Elisabetta cercava un’idea per pubblicizzare gli abitini confezionati dalla sorella sarta ed ha trovato le “Fiabe su misura”, poi ci ha preso gusto ed oggi i suoi racconti sono destinati anche agli adulti. Ad ognuno il suo, proprio come un abito. Che bella idea!

Una fiaba per un vestito… raccontaci meglio.
L’idea del racconto su misura mi venne mentre preparavo dei volantini per mia sorella, che fa la sarta. Per spingere le vendite di abiti per bambini che lei realizza su misura, ho pensato di affiancare ad ogni vestitino una “Fiaba su misura” scritta proprio per il bimbo a cui era destinato il vestitino. A dire il vero l’idea non ebbe molto successo finché, circa un anno dopo, decisi di separare le due cose. Abitini da una parte e racconti dall’altra. Ed è andata subito meglio! Ho allargato il target di possibili destinatari, estendendo agli adulti la destinazione dei racconti: compleanni, matrimoni, anniversari, lauree, nascite, battesimi… ogni occasione è buona per regalare un racconto su misura!

Come funziona esattamente il tuo servizio?
Chi desidera fare un regalo davvero particolare inizia a cercare su internet e, in breve, si imbatte nella mia pagina Facebook o nella mia pubblicità su vari siti di regali originali (non ho ancora un sito mio e non so se lo realizzerò!). Dopo una prima conoscenza, ci scambiamo alcune mail, a volte qualche telefonata. In questo modo raccolgo le informazioni che mi servono per avere l’ispirazione per il racconto. In qualche giorno scrivo la storia, la impagino (se devo inserire le foto) o la mando alla mia collaboratrice Francesca (se è un racconto rilegato e stampato a mano). In seguito invio qualche altra mail per sottoporre il racconto e la copertina all’approvazione del cliente e solo dopo il suo ok autorizzo la stampa.

Quali sono stati i primi step per creare l’attività?
Innanzitutto ho riflettuto molto sull’idea, l’ho lasciata sedimentare per qualche tempo, poi l’ho testata iniziando a produrre qualche racconto per i miei nipotini. Ho realizzato così che dovevo cercare un partner per la stampa, perché fosse economica ma anche di ottima qualità. Ho provato a chiedere in tipografia ma i costi erano esorbitanti, in quanto la tipografia non lavora mai per una sola copia. Dopo altre indagini la mia scelta è caduta su un sito che produce album fotografici. La mia idea è stata quella di usare le pagine per inserire il testo a cui facevano da contorno le fotografie che rendevano il racconto più accattivante. Infine ho cercato un po’ di pubblicità. Per i primi tempi mi sono associata ad un sito di coupon, che mi ha portato un po’ di lavoro, ma le commissioni erano davvero troppo alte così non ho rinnovato. Ma ormai ero partita e da allora non ho più smesso di lavorare.

Esiste qualcosa di simile all’estero?
Non so esattamente ma ho sentito parlare proprio pochi giorni fa di una cosa simile che è stata regalata ad una mia conoscente. Era destinata a suo figlio e veniva dall’Olanda.

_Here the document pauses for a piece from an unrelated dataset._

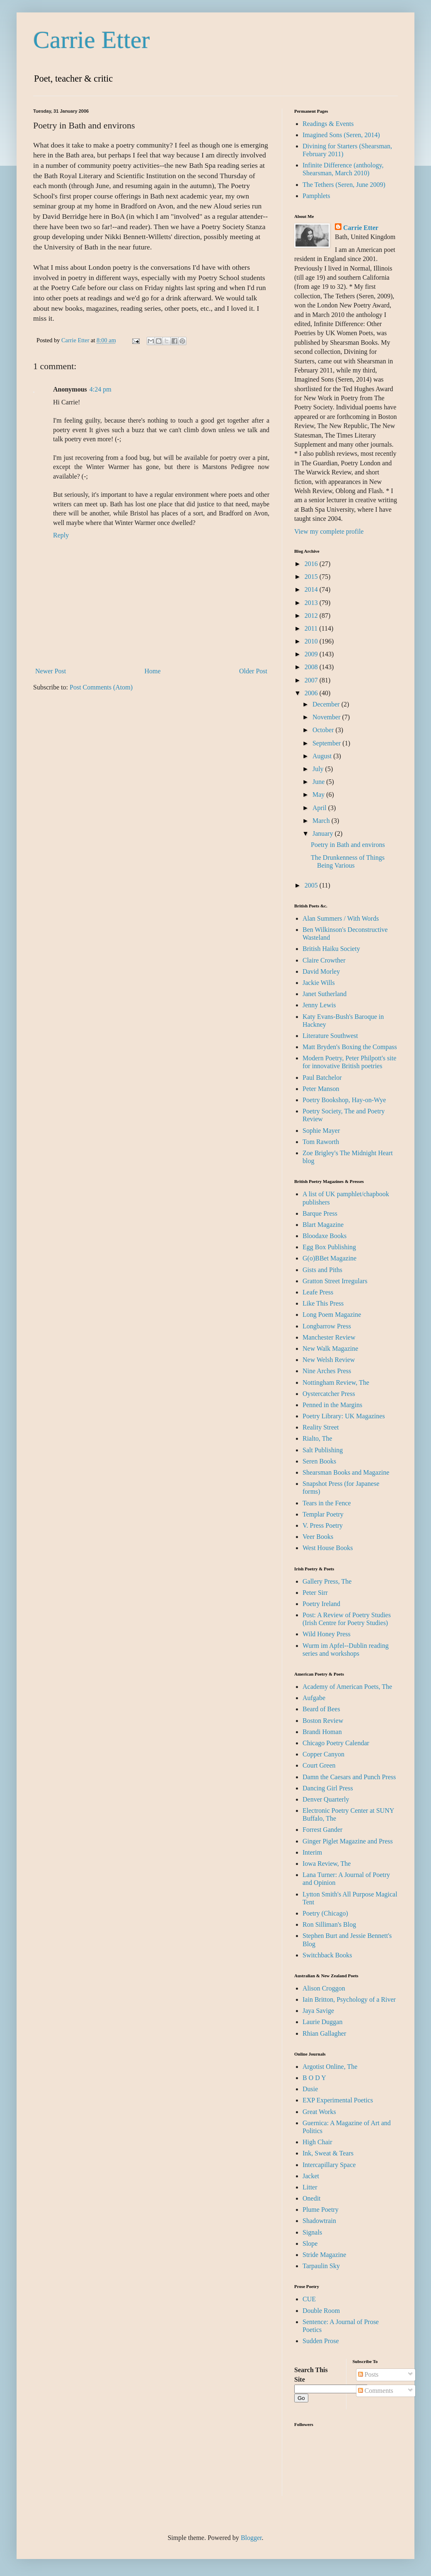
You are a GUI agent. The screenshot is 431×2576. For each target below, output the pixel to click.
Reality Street (321, 1427)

Quali sono stati i tuoi punti di forza?
Per fare un lavoro come il mio occorre una buona conoscenza della lingua italiana e un grande amore per la scrittura. Subito dopo ci vuole una illimitata fantasia.

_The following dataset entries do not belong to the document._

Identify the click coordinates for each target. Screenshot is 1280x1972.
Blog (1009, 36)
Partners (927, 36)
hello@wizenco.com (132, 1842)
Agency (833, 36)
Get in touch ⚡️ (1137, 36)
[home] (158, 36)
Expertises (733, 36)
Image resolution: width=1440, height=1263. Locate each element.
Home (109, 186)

Tutto questo non basta se non si è anche…
Abbastanza modesti da non credersi grandi scrittori, abbastanza accomodanti per accontentare il cliente, anche sacrificando passaggi o brani del racconto che ci piacciono particolarmente, abbastanza sensibili per saper cogliere davvero ciò che il cliente si aspetta. E poi abbastanza in confidenza con il pc!

Hai dei collaboratori?
Nella scrittura non ho collaboratori, mi piace seguire personalmente i miei clienti. Da circa un anno ho, invece, intrapreso una collaborazione con una rilegatrice-artista di Verona che produce per me delle stampe su carta pregiata, rilegata a mano. Una collaborazione che sta dando buonissimi risultati, perché i lavori sono davvero splendidi.

Uno dei lati belli di questo lavoro?
Dal primo contatto all’invio alla stampa fino alla consegna al cliente, posso fare tutto senza uscire di casa o senza essere necessariamente a casa. Per esempio, a marzo, ero in Australia in visita a mio figlio ed ho realizzato un paio di racconti, preso contatti per un altro e inviato un po’ di pubblicità nei miei siti di riferimento…

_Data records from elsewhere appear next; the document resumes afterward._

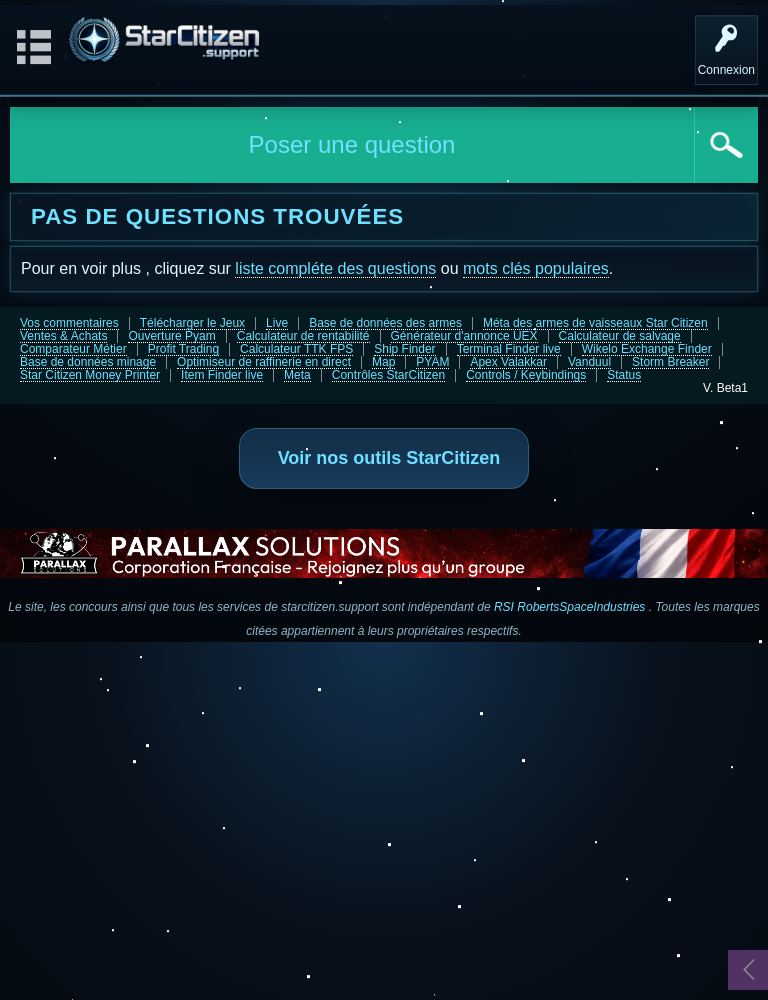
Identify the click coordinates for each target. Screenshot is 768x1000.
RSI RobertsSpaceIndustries (571, 607)
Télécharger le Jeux (192, 323)
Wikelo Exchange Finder (647, 349)
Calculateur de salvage (620, 336)
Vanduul (589, 362)
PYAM (432, 362)
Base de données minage (88, 362)
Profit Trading (183, 349)
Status (624, 375)
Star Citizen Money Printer (90, 375)
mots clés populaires (536, 268)
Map (383, 362)
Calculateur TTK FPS (296, 349)
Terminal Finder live (509, 349)
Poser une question (352, 144)
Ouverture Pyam (171, 336)
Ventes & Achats (63, 336)
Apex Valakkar (508, 362)
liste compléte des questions (335, 268)
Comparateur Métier (73, 349)
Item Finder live (222, 375)
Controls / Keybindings (526, 375)
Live (277, 323)
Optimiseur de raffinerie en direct (264, 362)
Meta (297, 375)
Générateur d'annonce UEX (464, 336)
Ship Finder (404, 349)
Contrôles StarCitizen (388, 375)
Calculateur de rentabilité (303, 336)
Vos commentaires (69, 323)
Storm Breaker (670, 362)
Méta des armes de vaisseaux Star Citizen (595, 323)
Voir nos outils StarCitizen (389, 458)
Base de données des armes (385, 323)
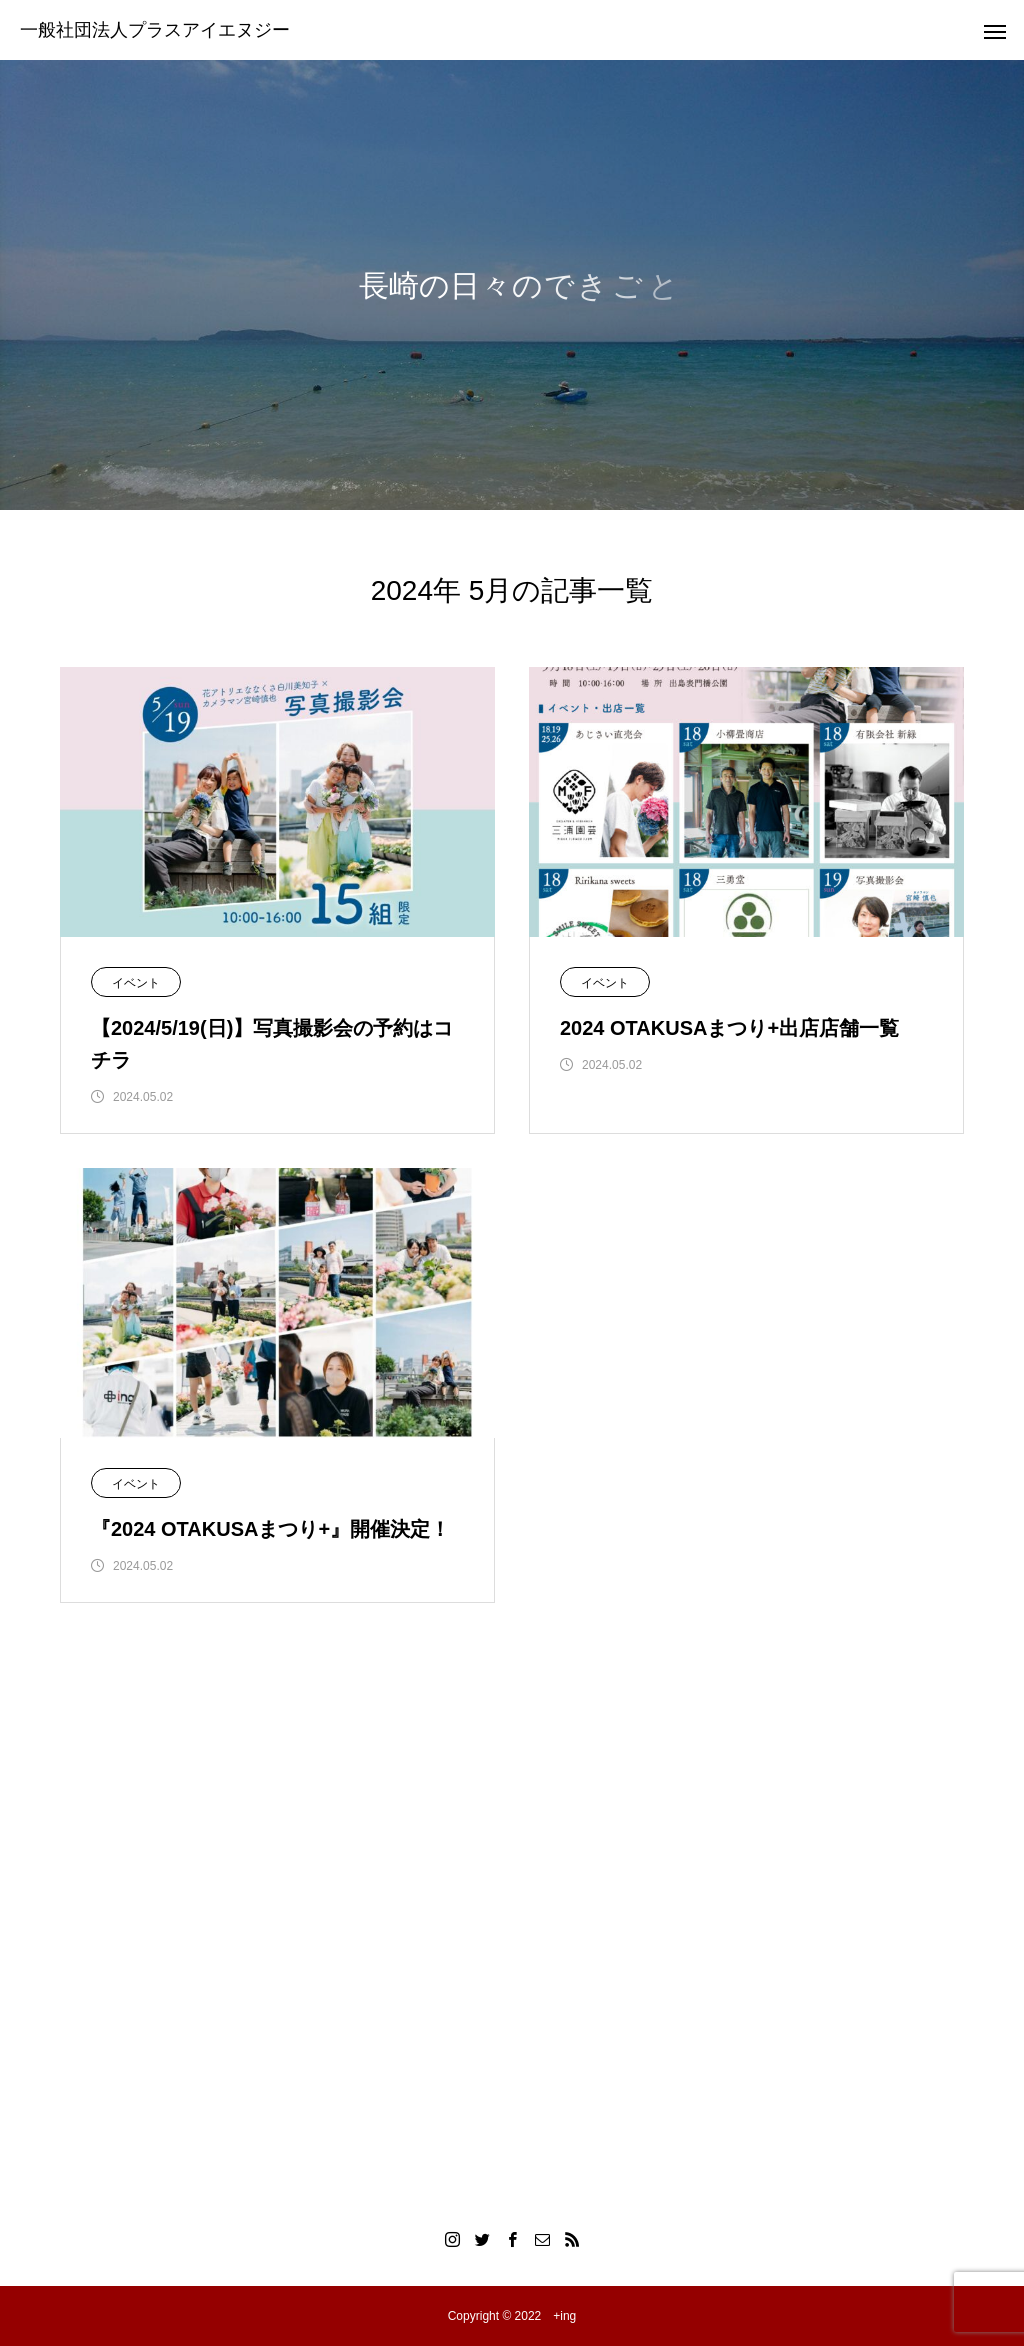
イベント (136, 983)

Quali i costi che hai dovuto sostenere per partire con il tuo progetto?
Il mio lavoro non prevede costi di realizzazione e poiché sono pagata in anticipo, come tutti coloro che vendono on line, non devo anticipare neanche i costi di stampa. L’unica spesa che devo sostenere ogni tanto è la pubblicità.

Chi sono i tuoi clienti?
Tutti coloro che desiderano un regalo particolare, sorprendente. In genere sono persone che mi contattano da tutta Italia, con piccoli “sconfinamenti” in Svizzera, Malta, Isole Canarie. Sono persone di tutte le età, figli che lo regalano ai genitori per il compleanno o l’anniversario, padrini di battesimo o di cresima, testimoni di nozze, nonne per i nipotini, coppie di fidanzati, persino un paio di coppie clandestine!

Quanto costa farsi scrivere una storia?
Il prezzo cambia a seconda del tipo e del formato del racconto e va da 60 a 100 euro. Esistono due varianti base: la stampa tipografica con fotografie, in formato A4 o A5, e la stampa rilegata a mano in formato A5.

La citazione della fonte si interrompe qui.